They exhibit remarkable properties. They never complain. And you can kill off the ones you don't like at the end of the day.

Those are just three of the reasons why genetically modified microorganisms could become some of the most valuable employees in the green revolution. Siluria, a startup that spun out of another startup called Cambrios Technologies, has proposed a way to convert natural gas into chemicals like ethylene with biologically inspired catalysts.

The catalysts, ideally, will reduce the time, energy and cost involved in producing chemicals.

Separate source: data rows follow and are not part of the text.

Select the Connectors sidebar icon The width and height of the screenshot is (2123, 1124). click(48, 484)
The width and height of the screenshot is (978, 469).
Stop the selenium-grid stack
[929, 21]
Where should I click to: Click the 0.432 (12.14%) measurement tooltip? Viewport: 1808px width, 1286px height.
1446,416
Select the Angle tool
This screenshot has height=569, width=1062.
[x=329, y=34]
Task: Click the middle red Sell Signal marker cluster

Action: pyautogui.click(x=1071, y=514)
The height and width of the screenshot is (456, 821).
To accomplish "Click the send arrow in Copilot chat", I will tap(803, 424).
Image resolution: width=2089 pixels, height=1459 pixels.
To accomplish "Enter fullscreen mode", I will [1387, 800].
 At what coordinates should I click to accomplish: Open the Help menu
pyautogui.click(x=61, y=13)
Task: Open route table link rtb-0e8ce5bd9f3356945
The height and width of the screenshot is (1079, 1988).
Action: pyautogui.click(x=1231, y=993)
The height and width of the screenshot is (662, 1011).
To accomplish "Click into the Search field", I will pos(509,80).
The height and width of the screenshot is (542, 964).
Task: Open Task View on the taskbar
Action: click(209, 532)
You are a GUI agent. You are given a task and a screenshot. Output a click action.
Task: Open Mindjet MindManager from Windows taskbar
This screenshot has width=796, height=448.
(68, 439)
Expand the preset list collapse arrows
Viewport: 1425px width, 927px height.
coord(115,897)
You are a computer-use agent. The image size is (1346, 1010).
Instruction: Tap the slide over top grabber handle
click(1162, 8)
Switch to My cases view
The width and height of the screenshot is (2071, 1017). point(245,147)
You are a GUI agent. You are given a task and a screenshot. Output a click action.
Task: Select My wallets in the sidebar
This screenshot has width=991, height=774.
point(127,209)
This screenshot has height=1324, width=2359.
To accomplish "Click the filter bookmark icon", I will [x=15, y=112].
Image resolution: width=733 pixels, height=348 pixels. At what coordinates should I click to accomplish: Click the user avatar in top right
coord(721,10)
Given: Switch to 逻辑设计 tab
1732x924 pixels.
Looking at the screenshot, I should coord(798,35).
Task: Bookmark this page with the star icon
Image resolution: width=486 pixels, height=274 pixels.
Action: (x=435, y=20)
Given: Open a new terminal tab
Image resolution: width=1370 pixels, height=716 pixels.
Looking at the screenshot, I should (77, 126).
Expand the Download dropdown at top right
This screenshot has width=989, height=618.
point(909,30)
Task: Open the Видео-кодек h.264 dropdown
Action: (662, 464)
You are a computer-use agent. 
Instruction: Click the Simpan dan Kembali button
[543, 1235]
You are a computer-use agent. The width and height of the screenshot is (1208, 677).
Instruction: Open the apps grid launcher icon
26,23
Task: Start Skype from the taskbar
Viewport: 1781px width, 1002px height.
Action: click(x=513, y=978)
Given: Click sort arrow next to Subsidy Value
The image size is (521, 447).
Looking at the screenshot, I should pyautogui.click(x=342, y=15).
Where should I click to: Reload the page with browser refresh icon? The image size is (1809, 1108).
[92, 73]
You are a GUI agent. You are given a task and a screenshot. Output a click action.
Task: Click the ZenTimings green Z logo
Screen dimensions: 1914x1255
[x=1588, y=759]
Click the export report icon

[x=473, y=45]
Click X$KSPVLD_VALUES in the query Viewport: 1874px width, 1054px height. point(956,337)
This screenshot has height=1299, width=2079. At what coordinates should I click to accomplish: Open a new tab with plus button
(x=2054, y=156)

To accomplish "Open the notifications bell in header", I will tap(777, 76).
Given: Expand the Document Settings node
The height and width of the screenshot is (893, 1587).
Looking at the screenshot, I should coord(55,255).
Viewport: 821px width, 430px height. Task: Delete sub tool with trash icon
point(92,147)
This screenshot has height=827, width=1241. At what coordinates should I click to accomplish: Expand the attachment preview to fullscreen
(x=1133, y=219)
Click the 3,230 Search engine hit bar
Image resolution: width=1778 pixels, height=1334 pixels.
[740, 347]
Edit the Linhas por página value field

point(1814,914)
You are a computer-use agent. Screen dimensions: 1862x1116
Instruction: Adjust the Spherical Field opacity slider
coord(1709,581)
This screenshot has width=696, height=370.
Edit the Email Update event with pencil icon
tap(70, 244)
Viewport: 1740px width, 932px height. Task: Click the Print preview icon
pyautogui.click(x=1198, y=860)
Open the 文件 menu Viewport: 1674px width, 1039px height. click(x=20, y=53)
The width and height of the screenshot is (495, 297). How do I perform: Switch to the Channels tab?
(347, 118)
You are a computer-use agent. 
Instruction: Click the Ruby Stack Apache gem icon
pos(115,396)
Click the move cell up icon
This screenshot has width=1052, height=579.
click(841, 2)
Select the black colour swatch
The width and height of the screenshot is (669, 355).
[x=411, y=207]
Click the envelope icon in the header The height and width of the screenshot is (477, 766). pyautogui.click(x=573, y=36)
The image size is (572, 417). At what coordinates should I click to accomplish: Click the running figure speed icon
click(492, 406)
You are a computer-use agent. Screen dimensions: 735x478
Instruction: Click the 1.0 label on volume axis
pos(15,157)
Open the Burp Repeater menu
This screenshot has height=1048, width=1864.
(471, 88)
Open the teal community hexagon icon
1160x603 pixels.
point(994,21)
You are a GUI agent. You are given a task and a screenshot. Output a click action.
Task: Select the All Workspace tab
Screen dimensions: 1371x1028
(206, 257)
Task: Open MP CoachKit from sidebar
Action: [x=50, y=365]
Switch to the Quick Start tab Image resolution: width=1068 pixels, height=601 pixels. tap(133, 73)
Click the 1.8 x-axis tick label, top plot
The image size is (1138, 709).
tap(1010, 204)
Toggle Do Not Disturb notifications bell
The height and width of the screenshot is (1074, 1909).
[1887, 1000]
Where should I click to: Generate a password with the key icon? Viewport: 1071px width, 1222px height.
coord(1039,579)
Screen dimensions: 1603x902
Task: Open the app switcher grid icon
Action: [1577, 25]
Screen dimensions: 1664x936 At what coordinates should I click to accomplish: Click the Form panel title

Siluria differs from mainstream chemistry companies in that it derives its catalysts from nature. The company concocts genetically modified organisms -- easily several thousand species a day -- and studies their byproducts. Most of the secretions of microorganisms aren't economically desirable. But a number of them, such as wine, beer, and antibiotics, have gone on to serve as the foundation for multibillion-dollar industries.

Siluria comes out of that heritage, but it wants to take microbiology in a new direction by having microbes come up with inorganic, industrial substances. A good portion of the company's technology derives from the work conducted by Angela Belcher at MIT. Belcher and her team have devised microbes that can help generate battery components, align molecules in industrial processes or help produce semiconductor insulators. Other companies such as Genencor similarly produce enzymes from GMOs that can be used in the production of green rubber.

The downside? This isn't easy. Cambrios started out as a biological chemistry company, but found it was easier to generate chemicals the old-fashioned way: namely, by thermochemically cracking and mixing them. As reported earlier, it spun off its biological unit into Siluria.

Kleiner, Perkins, Alloy Ventures, Arch Venture Partners and Lux Capital have all invested in the company. (Side note: science nuts should follow Lux. The company has made some interesting long-range bets lately. Check out nuclear waste start-up Kurion.)